There are six species in this clade: C. lassenensis, C. arcuata, C. franciscana, C.
rubicunda, C. amoena, and C. gracilis. The phenotypes of interest can be divided into three
types: Type A, Type B, and Type C (Fig. 1). Type A individuals have basal pigmentation but no
white sector present. Type B individuals have both basal pigmentation and a white sector
present, whereas Type C individuals only have the white sector morphology present. It has been
shown that species in the genus Clarkia produce anthomcyanin pigments, which are derivatives
of malvidin and cyanidin (Soltis, 1986). The biosynthetic pathway along with the core enzymes
involved in the production of anthocyanin are shown in Figure 2. A complex of transcription
factors is responsible for controlling expression of the genes that encode the enzymes in this
pathway. These transcription factors include R2R3Myb, a WDR, and a bHLH protein.

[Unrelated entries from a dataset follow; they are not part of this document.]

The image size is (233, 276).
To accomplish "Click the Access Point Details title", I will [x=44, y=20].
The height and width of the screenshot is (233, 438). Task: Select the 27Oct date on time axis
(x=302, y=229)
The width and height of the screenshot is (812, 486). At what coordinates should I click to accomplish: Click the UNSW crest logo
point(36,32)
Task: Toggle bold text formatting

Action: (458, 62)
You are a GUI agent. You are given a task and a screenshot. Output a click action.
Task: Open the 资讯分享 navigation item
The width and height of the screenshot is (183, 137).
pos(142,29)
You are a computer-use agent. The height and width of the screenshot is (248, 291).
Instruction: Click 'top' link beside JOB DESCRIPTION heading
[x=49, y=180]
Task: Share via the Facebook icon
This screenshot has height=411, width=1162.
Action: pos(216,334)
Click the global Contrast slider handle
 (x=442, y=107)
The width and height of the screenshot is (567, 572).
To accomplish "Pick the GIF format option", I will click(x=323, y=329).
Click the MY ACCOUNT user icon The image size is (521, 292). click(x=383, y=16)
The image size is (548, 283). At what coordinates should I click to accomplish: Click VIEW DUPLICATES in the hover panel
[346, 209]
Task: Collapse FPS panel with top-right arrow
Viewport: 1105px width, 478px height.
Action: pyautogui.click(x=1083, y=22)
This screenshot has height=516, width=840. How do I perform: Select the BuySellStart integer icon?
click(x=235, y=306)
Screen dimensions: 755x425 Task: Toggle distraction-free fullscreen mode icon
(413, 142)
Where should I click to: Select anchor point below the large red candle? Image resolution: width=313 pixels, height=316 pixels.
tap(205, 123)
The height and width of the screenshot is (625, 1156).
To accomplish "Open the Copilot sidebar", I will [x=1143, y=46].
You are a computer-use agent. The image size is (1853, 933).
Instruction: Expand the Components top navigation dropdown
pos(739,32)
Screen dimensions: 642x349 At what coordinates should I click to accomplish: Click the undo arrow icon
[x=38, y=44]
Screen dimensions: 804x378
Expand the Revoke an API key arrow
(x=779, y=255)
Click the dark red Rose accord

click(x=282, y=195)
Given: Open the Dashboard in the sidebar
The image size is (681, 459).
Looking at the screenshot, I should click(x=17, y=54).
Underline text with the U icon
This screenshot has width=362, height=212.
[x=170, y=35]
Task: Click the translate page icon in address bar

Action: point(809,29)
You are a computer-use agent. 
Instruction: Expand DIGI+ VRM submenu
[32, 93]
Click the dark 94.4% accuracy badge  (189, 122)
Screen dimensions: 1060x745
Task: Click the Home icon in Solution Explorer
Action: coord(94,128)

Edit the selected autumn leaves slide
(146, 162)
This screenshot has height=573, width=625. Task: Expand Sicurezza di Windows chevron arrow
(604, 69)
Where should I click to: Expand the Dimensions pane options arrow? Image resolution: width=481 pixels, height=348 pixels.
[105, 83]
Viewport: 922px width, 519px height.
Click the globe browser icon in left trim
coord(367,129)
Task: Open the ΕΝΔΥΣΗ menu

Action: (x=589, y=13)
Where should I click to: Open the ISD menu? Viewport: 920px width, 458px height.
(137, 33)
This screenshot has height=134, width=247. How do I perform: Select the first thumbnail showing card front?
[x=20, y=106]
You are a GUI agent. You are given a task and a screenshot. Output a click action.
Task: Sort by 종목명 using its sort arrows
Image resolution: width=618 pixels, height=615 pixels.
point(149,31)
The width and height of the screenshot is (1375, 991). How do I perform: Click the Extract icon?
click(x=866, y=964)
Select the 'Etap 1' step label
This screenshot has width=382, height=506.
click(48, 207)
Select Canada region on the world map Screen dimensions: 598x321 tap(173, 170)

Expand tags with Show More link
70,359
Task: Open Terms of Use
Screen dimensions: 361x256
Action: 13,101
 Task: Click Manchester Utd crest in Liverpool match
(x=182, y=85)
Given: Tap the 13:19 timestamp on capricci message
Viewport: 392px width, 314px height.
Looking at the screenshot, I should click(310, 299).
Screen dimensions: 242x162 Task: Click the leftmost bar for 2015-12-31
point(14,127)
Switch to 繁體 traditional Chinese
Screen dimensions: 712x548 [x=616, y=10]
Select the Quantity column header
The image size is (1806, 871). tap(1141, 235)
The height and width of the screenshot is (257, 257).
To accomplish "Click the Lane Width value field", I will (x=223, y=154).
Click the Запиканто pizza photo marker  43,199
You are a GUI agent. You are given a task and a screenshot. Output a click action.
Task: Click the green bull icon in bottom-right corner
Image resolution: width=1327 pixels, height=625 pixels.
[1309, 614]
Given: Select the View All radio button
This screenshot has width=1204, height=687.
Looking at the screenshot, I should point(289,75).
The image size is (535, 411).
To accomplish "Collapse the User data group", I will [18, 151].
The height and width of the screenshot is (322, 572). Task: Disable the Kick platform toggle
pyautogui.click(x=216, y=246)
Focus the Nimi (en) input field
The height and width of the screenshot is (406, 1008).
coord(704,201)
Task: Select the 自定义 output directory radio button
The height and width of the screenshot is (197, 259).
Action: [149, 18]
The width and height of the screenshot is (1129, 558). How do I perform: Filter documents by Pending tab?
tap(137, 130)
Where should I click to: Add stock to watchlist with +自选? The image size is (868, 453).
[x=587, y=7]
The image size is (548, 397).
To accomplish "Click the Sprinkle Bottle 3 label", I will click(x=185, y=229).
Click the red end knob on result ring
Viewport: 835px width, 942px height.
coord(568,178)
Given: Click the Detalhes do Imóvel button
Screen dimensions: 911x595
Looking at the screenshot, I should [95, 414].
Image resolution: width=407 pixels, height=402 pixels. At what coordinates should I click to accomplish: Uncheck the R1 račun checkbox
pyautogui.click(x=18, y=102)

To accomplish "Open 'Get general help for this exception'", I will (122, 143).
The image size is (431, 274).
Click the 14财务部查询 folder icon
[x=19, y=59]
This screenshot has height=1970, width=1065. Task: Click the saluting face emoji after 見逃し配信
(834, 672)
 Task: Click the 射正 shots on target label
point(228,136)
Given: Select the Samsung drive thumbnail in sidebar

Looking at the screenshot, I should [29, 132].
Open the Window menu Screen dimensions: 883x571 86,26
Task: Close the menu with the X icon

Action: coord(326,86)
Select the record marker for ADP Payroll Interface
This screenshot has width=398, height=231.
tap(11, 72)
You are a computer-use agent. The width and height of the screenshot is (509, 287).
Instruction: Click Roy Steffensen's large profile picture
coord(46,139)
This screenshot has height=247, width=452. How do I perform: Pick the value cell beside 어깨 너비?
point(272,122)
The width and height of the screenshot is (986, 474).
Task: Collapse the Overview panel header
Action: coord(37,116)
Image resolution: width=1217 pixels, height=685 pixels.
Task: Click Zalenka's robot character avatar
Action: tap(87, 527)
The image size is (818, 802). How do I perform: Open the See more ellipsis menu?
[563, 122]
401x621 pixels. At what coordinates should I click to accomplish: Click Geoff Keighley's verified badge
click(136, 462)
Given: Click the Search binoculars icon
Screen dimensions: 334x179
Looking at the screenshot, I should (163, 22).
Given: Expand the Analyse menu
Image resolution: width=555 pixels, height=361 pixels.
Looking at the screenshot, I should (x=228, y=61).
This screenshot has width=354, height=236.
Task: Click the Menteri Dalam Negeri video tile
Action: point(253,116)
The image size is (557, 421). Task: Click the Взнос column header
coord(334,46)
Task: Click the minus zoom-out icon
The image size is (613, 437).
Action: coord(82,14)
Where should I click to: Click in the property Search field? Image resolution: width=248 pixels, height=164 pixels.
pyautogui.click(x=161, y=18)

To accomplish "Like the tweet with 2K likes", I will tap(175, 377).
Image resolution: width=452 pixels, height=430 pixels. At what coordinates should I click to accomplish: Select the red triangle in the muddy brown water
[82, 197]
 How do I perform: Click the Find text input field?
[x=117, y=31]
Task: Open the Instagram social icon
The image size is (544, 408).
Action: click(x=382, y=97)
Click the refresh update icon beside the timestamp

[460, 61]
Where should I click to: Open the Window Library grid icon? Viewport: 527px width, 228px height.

It has been
demonstrated that spot formation is activated by the R2R3Myb transcription factor (CgMyb1)
and that different alleles of CgMyb1 were expressed in different spatial domains, which lead to
spot formation in different petal locations (Martins et al. 2016). It has also been shown that the
shift from basal to central spot (thus removing basal pigmentation) within C. gracilis is
controlled by a single locus with two alleles (Gottlieb & Ford, 1988).
Transcription factors (TFs) are master regulators of cellular processes and research into
these transcription factors could shed light into important signaling pathways. MYB transcription
factors have been implicated as key components in regulatory networks responsible for plant
responses to abiotic stressors (Li et al., 2015; Mengiste et al., 2003; Narasuke et al., 2003).
MYB TFs are characterized by the MYB domain, which is involved in the binding of
DNA. Classifying MYB proteins is determined through the number of repeats present in their
2
sequences, which varies from one to four. Each repeat consists of approximately 52 amino acid
residues which form three alpha-helices (Baldoni et al. 2015; Dubos et al., 2010).
Much work remains to fully characterize the roles of MYB proteins in regulatory
network. Unfortunately, this task is complicated due to the partially overlapping functional
redundancies and difficulties in analyzing the functions of TFs when they are produced at low
levels (Dubos et al. 2010). The MYB family of proteins is large, functionally diverse and
represented in all eukaryotes (Dubos et al. 2010). Elucidation of MYB protein function will help
shed light onto function of MYB proteins in eukaryotes.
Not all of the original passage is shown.